───── DATA FOR THIS TASK

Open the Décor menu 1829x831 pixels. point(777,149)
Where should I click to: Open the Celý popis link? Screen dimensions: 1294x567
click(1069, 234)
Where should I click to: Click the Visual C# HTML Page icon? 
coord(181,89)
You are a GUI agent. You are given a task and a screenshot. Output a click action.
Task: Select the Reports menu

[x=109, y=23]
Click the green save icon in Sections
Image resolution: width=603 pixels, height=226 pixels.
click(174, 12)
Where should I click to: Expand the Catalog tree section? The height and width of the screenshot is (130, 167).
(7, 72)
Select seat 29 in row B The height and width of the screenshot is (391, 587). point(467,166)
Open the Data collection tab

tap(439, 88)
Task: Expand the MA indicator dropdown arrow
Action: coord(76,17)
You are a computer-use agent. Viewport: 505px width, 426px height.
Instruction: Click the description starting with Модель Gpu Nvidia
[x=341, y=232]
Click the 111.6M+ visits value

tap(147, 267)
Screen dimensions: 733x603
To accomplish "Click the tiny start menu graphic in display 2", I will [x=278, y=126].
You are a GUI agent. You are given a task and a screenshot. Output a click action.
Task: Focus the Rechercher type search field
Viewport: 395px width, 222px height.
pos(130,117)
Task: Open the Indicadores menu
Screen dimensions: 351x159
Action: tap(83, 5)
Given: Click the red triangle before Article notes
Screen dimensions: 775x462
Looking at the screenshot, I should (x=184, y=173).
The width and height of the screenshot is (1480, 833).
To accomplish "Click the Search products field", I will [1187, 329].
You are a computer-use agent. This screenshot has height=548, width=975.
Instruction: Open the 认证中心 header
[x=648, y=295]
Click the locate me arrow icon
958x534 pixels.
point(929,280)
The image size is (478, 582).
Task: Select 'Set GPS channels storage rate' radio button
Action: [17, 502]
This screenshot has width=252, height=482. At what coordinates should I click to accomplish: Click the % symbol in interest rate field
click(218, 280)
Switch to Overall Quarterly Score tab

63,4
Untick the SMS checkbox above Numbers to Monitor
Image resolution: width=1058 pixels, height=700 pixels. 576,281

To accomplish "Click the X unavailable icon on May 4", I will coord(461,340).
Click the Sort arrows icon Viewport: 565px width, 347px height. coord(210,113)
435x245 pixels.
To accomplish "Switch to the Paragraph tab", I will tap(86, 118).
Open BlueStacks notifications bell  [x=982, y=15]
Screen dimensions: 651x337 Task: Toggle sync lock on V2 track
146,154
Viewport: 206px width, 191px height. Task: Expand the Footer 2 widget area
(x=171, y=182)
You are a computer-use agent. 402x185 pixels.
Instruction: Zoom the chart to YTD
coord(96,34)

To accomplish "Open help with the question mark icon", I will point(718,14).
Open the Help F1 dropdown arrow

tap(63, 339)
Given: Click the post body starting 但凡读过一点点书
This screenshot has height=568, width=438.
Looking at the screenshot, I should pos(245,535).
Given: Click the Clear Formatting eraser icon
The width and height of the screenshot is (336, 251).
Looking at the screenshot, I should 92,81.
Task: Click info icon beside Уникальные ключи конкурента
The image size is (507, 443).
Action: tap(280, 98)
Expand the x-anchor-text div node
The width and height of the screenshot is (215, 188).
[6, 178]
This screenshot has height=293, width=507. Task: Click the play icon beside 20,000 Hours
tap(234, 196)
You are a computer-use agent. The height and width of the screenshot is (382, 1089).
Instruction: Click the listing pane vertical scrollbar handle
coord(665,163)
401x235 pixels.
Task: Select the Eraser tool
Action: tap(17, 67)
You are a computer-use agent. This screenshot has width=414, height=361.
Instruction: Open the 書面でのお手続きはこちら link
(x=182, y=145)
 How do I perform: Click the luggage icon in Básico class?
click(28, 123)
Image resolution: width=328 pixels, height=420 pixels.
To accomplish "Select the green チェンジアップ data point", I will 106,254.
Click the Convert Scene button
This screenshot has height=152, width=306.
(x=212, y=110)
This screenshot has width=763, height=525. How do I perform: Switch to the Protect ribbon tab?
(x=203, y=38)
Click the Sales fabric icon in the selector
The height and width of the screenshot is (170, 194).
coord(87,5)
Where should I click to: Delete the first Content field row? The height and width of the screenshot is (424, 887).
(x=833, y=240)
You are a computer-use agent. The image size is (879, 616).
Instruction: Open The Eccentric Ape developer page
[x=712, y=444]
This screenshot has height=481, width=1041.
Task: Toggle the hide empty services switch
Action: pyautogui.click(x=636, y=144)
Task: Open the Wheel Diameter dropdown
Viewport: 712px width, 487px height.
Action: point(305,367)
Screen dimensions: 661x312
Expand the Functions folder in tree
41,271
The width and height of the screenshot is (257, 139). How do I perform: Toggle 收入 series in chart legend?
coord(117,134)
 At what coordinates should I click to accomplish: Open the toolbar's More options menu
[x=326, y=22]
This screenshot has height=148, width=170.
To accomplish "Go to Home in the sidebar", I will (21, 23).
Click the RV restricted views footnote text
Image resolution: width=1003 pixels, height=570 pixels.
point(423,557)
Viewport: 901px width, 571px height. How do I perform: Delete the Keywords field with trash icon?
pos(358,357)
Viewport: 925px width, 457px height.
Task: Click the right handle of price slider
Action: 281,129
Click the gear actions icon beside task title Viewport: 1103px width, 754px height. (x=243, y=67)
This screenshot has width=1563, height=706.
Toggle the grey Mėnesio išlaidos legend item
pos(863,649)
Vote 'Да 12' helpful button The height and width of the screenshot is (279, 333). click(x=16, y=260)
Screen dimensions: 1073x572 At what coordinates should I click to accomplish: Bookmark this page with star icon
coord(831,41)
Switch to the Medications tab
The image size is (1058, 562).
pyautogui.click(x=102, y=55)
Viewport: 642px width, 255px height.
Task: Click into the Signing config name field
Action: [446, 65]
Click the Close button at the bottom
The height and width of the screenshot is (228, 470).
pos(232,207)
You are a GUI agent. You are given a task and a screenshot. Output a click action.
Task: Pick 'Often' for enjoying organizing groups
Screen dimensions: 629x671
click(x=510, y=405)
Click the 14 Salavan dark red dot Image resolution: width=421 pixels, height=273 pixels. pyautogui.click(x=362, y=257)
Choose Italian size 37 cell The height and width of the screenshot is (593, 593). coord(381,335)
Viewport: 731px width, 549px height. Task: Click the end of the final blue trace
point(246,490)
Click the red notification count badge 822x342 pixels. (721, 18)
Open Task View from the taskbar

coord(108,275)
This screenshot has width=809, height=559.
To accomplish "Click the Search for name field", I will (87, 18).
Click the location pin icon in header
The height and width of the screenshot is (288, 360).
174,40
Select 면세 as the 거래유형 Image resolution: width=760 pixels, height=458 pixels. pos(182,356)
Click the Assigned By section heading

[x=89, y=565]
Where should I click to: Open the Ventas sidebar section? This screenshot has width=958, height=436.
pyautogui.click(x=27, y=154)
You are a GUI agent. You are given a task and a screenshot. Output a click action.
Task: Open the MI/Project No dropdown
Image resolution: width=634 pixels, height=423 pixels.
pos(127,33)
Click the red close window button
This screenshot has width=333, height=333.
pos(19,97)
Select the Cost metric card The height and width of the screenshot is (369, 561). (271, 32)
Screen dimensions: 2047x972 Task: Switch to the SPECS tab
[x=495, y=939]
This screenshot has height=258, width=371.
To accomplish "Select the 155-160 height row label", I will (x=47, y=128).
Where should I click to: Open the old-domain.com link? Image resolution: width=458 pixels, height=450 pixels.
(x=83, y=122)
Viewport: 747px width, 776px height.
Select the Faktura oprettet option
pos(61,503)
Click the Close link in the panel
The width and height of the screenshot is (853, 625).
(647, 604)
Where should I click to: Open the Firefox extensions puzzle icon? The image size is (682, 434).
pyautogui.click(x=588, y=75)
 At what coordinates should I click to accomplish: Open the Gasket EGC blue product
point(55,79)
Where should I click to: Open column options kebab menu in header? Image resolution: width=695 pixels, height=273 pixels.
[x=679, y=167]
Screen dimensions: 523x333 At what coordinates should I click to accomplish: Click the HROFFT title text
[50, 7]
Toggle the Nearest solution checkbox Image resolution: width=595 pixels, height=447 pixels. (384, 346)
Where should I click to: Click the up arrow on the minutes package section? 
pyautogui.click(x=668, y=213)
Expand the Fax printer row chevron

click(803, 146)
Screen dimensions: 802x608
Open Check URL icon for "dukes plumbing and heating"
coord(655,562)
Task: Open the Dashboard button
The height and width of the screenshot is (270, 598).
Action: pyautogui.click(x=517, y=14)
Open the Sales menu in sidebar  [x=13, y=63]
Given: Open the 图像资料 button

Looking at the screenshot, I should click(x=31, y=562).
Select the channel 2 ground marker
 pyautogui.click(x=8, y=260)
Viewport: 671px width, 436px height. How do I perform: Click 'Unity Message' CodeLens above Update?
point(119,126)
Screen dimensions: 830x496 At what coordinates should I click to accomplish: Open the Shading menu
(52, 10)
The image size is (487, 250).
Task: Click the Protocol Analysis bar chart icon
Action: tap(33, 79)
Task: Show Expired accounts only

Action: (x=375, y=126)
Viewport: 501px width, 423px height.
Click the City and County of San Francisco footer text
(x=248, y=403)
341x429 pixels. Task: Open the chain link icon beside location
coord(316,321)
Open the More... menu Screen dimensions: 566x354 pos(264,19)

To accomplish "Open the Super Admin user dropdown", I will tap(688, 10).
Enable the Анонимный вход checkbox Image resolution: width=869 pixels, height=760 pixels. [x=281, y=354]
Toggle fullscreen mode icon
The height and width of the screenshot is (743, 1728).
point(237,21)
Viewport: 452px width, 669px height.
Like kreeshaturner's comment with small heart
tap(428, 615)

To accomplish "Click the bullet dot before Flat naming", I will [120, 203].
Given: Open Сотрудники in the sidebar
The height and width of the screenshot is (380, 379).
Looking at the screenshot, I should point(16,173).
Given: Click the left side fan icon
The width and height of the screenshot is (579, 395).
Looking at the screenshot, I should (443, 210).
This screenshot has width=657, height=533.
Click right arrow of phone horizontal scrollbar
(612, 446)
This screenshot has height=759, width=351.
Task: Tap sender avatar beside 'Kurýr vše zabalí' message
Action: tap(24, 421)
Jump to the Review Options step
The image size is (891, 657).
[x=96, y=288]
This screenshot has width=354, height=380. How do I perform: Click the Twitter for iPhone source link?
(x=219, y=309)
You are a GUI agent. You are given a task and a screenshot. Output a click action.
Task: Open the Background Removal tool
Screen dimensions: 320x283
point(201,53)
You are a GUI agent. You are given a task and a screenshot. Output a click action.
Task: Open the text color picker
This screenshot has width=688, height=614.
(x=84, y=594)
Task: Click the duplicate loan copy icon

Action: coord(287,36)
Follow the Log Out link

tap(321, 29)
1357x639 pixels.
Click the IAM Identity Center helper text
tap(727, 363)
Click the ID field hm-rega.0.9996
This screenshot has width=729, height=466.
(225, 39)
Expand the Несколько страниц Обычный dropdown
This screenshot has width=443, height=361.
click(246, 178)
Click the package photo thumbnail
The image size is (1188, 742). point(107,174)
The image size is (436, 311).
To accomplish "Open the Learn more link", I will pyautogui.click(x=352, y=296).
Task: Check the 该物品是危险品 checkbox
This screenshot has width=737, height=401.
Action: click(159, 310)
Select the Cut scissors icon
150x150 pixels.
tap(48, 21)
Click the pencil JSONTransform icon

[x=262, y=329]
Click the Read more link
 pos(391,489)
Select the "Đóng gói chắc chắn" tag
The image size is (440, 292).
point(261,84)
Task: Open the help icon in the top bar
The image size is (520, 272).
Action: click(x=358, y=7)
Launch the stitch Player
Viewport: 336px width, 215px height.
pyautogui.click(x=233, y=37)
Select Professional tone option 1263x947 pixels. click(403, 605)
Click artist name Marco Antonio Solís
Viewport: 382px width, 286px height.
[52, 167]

──────────

## PROBLEM DETAILS
Within the records, filter for lines that contain the word "before" and show each one.

## RESPONSE TO THE EXERCISE
Given: Click the red triangle before Article notes
To accomplish "Click the bullet dot before Flat naming", I will [120, 203].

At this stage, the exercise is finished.